Scene 1: In a lovely Upper East Side apartment, an impeccably put together woman leans forward and confides: “You really don’t need recipes to cook. I took a class at Macy’s Degustibus and the chef teaching the class explained that. He said that you don’t use recipes, but instead go to the market, see what is fresh, take it home, and then just cook it. If you know how to cook, you don’t need recipes.”
Scene 2: In a cooking school classroom in Chelsea, a student puts down a large stack of cookbooks she just bought. She is taking the professional pastry program so that she can leave her job working as a chef in an executive dining room to start a new career as a pastry chef. She bought the cookbooks on the street en route from the professional kitchen in which she worked all day to the classroom where she learned for five hours, four times a week. She also does wedding cakes on the side and has a sick husband and children that need her attention. Why does she have time for cookbooks? Why is she reading Tom Colicchio’s Think Like a Chef?
Scene 3: One mother confesses to another: “My mother makes the most delicious cakes and pastries–traditional Hungarian specialties–but she doesn’t have recipes. She just makes everything from her head, and each time it is a little different. I tried getting a recipe, and the I watched her make the recipe, and the way she made it was completely different from what she wrote down I should do!”
Scene 4: One sister tells the other: “I’m not making pizza dough. It is easier to just buy the dough from the pizza store.”
The other sister points out that making pizza dough is just a matter of mixing flour, water, salt, and yeast. “It takes two seconds to mix together, and you don’t even need a recipe. Just dump about three cups of flour in a bowl, add a little yeast and salt, and pour in about a cup of warm water and mix it around and let it rise. Who wants to get in the car to go the pizza place to buy dough? Once I am there, I can just buy the pizza already made!”
“Well,” points out the first sister, “maybe it is easy for you to make pizza dough, but for me it means following a recipe and it takes time and it just isn’t worth it.”
So, what do you think? Do we need recipes? Sure, we get lots of ideas from cookbooks, but wouldn’t cooking be easier for us and save lots of time if we mastered a repertoire like our grandmothers so that we didn’t need to look in a book every time we wanted to make something?
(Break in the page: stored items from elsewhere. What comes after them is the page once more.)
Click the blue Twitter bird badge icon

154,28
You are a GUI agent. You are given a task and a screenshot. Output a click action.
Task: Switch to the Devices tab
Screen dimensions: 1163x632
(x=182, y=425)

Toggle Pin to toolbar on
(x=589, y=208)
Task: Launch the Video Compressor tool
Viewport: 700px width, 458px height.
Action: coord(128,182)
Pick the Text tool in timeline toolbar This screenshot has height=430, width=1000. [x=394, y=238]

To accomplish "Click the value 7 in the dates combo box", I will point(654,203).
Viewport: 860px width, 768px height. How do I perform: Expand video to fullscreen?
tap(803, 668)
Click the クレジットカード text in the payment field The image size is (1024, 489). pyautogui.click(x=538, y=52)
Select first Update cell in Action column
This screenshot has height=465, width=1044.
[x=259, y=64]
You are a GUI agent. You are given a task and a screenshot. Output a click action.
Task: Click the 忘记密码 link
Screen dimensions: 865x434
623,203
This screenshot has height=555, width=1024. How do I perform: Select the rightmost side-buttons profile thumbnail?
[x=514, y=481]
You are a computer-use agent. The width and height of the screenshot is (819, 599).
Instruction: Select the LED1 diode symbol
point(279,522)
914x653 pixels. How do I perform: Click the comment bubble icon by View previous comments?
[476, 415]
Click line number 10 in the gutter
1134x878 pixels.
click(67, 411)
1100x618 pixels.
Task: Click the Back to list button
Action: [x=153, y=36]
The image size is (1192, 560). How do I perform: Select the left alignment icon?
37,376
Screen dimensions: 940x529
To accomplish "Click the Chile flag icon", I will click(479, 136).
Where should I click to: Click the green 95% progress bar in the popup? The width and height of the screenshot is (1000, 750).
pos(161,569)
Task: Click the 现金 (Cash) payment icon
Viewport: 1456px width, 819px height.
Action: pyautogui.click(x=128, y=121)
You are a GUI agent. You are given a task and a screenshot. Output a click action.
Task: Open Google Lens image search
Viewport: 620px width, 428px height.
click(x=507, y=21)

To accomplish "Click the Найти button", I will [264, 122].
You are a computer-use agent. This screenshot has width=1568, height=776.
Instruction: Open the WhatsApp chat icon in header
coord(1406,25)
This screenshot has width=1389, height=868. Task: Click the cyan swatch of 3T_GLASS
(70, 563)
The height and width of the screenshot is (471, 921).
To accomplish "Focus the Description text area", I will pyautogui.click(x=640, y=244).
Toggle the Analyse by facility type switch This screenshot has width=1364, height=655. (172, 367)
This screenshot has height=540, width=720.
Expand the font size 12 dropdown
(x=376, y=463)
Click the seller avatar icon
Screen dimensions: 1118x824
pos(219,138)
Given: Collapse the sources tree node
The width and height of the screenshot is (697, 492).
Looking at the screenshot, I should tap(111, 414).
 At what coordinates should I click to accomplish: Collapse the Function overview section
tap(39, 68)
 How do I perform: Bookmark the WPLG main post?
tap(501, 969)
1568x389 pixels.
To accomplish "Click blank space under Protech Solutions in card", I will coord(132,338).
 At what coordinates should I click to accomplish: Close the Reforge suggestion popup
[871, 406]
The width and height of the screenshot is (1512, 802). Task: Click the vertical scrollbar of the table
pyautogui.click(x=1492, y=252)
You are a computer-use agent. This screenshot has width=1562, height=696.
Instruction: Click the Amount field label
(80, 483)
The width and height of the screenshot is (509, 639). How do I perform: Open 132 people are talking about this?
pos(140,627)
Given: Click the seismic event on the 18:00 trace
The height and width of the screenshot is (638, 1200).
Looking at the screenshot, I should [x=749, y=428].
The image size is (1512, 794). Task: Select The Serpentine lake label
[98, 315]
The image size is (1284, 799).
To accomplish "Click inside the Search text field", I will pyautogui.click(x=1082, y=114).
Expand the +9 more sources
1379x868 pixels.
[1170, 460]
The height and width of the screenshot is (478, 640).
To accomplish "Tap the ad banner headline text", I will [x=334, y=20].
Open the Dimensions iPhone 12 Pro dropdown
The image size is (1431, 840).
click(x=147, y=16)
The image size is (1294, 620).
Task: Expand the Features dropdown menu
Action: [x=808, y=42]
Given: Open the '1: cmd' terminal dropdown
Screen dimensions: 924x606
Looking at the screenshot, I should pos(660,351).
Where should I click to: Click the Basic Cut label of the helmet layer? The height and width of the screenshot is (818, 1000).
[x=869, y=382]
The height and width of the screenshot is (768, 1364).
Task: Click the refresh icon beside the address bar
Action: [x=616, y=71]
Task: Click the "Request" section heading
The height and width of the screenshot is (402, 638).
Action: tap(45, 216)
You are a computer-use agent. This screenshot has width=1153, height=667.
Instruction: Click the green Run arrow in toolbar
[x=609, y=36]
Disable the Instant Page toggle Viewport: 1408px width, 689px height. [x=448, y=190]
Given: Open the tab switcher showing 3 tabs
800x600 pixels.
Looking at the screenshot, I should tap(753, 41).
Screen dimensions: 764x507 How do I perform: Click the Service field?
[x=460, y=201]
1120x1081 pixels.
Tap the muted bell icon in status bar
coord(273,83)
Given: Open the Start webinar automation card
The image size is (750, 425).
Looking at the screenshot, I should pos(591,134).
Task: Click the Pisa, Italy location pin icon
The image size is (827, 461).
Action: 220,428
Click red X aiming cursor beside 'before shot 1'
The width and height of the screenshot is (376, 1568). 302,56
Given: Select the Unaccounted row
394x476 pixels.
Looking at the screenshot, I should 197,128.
Personally, I like to experiment, but I try to record what I do, so that I remember for next time and so that I can pass the recipe along. Even when I am cooking without a recipe, I try to write down a recipe from my experiment. I get lots of good ideas from cookbooks and from other people. On the other hand, looking through recipes takes up a lot of precious time that I could be spending actually cooking. Needing a recipe is what keeps people from cooking because it can be the difference between something being easy to make or too hard.